## PROBLEM TO SOLVE
Give back exactly the lines that run from the beginning of the entries to the line containing "Focus the address", both included, and nothing else.

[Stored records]
--

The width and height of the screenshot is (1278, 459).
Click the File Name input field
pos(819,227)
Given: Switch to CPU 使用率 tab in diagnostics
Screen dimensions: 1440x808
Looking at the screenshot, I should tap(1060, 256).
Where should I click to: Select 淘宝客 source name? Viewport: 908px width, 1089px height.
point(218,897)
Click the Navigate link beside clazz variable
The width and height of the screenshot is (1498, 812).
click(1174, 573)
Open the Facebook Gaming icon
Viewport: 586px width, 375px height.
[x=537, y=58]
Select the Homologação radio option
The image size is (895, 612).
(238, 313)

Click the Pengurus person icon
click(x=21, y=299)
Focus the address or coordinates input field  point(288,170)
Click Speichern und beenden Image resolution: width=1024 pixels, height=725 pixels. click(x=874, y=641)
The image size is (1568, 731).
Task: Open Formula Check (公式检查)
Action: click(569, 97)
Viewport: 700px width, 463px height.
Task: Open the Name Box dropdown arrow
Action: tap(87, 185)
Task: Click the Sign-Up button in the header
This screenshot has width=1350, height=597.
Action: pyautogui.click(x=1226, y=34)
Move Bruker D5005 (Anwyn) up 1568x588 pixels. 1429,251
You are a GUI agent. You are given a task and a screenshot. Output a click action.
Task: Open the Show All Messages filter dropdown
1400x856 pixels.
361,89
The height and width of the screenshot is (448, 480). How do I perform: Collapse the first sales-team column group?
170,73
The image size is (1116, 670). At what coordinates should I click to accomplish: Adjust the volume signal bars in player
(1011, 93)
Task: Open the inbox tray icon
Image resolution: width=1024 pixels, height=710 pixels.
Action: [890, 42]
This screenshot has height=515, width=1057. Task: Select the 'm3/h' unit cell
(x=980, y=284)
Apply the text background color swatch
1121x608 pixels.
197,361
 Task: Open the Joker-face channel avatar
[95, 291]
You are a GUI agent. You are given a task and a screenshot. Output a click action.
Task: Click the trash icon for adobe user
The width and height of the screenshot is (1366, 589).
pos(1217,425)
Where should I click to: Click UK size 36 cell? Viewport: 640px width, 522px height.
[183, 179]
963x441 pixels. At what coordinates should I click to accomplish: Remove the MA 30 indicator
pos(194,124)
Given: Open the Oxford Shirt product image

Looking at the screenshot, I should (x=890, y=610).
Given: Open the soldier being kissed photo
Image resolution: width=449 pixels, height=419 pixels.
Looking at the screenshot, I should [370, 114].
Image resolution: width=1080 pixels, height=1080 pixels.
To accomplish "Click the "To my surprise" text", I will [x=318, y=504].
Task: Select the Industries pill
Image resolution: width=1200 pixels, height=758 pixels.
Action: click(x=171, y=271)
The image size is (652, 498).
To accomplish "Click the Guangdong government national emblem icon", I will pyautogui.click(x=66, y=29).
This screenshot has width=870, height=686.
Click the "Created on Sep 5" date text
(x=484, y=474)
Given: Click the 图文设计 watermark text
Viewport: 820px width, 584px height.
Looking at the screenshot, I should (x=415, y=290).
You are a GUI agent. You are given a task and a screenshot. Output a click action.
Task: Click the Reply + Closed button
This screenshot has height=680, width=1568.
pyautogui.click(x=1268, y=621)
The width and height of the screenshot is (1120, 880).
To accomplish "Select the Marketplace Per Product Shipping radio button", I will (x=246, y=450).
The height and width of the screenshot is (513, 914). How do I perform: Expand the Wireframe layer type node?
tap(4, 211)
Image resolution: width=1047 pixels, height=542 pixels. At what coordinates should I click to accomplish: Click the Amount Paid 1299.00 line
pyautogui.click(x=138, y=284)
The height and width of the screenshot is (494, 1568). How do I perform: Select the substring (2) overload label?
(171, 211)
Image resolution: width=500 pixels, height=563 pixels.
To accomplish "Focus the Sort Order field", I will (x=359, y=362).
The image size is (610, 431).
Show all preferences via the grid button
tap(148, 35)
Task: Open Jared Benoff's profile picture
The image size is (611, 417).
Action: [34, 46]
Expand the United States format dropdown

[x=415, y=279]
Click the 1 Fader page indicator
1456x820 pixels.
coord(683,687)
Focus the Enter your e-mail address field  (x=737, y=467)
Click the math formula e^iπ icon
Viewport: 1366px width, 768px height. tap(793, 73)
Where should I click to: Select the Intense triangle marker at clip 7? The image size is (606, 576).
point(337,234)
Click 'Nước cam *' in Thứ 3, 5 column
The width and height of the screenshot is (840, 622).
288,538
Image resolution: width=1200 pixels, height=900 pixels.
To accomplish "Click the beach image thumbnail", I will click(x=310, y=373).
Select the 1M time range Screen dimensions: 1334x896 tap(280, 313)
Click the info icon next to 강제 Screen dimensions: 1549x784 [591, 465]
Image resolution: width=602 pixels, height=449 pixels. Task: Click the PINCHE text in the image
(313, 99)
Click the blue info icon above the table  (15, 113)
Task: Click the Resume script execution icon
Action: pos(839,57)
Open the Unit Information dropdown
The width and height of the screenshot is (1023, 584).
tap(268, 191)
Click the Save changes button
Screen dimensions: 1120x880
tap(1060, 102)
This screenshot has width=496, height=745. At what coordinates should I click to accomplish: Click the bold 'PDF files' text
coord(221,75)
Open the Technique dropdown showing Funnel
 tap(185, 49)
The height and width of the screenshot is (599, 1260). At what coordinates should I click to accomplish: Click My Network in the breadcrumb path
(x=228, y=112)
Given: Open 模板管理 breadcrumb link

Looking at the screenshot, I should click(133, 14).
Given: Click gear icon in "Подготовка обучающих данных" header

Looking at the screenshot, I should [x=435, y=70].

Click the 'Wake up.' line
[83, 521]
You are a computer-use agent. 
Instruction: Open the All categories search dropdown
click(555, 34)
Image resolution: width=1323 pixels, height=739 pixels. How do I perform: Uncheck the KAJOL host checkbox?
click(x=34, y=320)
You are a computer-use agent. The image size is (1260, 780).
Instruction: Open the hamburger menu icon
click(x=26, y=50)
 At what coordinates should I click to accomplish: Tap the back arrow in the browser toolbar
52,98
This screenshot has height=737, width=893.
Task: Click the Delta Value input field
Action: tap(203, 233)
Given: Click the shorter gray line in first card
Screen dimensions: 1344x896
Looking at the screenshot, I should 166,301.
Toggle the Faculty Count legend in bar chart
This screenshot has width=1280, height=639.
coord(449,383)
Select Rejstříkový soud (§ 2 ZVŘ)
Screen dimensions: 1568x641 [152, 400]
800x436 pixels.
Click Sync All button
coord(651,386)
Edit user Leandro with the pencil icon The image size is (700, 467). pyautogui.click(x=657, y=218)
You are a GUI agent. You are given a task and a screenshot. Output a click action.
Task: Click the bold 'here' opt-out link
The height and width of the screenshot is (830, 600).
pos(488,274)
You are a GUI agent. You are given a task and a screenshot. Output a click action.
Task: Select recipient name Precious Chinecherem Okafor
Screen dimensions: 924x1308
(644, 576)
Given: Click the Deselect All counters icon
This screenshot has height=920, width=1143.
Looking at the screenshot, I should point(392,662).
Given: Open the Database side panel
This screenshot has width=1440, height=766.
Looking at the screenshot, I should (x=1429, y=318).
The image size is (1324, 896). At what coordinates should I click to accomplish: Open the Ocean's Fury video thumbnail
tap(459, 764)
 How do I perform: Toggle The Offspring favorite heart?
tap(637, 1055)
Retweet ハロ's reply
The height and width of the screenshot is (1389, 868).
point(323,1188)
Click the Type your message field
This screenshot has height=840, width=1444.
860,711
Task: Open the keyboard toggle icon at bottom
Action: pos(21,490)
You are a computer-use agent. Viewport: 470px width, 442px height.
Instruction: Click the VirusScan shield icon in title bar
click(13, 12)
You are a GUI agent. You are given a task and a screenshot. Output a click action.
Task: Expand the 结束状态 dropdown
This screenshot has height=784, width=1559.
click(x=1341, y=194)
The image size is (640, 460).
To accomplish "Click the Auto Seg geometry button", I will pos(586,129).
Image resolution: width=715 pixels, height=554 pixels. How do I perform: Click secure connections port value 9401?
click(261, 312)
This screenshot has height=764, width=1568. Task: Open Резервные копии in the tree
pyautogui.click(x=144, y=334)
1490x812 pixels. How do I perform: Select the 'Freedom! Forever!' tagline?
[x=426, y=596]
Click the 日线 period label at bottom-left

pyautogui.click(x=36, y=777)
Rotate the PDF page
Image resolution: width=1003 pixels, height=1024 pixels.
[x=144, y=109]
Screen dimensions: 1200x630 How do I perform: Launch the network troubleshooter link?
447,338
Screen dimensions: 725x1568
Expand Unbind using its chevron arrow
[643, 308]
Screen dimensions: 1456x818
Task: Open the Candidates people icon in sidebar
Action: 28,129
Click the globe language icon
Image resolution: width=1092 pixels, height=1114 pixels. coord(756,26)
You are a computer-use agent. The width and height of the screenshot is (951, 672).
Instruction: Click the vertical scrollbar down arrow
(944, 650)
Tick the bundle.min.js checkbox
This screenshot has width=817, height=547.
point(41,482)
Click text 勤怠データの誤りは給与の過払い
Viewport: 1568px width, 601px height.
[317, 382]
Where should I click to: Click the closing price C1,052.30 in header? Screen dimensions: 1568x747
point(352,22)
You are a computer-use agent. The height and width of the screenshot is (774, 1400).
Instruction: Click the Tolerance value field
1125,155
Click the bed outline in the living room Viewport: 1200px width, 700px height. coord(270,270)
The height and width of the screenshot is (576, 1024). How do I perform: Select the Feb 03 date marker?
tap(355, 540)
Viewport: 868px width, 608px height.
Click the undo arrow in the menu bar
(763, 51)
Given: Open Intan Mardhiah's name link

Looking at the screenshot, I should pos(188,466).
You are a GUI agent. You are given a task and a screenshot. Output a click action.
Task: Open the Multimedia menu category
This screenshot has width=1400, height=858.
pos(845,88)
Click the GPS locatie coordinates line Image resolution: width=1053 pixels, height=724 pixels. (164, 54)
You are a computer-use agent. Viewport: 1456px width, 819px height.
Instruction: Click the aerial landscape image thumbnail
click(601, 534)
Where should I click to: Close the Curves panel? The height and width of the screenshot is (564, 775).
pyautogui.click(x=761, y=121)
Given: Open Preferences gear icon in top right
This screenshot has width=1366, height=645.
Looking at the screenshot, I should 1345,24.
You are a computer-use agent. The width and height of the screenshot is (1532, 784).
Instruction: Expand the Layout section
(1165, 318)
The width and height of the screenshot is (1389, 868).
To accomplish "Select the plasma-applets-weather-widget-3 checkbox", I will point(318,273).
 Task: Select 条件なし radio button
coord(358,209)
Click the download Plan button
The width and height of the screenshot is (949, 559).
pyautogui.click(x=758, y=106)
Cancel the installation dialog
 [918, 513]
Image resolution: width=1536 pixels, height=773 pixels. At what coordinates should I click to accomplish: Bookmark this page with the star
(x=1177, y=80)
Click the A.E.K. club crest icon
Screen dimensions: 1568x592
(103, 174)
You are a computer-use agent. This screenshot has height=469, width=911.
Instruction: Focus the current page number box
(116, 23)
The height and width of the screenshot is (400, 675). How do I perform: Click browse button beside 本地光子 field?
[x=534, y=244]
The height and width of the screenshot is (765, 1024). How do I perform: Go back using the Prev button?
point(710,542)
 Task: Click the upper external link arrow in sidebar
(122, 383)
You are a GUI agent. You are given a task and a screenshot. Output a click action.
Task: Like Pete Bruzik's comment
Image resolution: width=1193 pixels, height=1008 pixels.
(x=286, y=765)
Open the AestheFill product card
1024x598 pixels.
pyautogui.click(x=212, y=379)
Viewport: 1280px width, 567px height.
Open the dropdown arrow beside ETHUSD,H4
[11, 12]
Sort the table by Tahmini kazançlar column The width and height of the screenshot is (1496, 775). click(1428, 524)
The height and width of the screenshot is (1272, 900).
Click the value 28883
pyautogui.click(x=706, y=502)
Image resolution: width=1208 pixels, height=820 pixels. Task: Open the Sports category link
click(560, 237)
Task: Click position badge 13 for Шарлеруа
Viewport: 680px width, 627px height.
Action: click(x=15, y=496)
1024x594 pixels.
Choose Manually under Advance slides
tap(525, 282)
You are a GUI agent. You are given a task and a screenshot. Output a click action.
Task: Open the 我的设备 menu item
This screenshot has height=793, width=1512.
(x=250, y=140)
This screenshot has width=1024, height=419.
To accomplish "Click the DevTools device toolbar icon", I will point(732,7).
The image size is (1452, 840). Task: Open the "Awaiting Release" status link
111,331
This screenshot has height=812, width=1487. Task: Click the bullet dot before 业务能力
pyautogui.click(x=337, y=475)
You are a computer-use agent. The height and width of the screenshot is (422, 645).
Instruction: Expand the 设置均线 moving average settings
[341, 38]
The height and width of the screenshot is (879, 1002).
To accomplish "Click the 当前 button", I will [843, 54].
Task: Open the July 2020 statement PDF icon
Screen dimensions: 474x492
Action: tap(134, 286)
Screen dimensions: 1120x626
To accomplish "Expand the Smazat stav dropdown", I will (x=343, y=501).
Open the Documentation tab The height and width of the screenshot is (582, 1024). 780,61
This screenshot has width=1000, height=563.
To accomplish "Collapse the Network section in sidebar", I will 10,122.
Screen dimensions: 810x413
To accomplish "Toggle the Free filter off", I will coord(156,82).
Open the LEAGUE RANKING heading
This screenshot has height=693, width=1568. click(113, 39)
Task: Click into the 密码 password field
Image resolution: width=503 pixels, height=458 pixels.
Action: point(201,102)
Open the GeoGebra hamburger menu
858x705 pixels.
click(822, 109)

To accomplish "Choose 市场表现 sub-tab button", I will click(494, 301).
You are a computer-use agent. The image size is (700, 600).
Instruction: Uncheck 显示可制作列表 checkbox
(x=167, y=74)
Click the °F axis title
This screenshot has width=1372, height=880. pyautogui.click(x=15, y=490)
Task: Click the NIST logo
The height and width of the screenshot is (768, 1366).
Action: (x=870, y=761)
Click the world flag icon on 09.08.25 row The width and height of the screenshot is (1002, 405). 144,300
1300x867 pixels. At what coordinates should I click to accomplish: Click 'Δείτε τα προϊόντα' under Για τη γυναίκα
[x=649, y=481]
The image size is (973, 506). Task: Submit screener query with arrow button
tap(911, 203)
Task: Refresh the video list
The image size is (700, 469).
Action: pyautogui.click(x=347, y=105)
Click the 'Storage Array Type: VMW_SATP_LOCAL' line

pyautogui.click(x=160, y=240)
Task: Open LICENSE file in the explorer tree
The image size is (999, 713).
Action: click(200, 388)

--

## THE COMPLETED TASK
The width and height of the screenshot is (1278, 459).
Click the File Name input field
pos(819,227)
Given: Switch to CPU 使用率 tab in diagnostics
Screen dimensions: 1440x808
Looking at the screenshot, I should tap(1060, 256).
Where should I click to: Select 淘宝客 source name? Viewport: 908px width, 1089px height.
point(218,897)
Click the Navigate link beside clazz variable
The width and height of the screenshot is (1498, 812).
click(1174, 573)
Open the Facebook Gaming icon
Viewport: 586px width, 375px height.
[x=537, y=58]
Select the Homologação radio option
The image size is (895, 612).
(238, 313)

Click the Pengurus person icon
click(x=21, y=299)
Focus the address or coordinates input field  point(288,170)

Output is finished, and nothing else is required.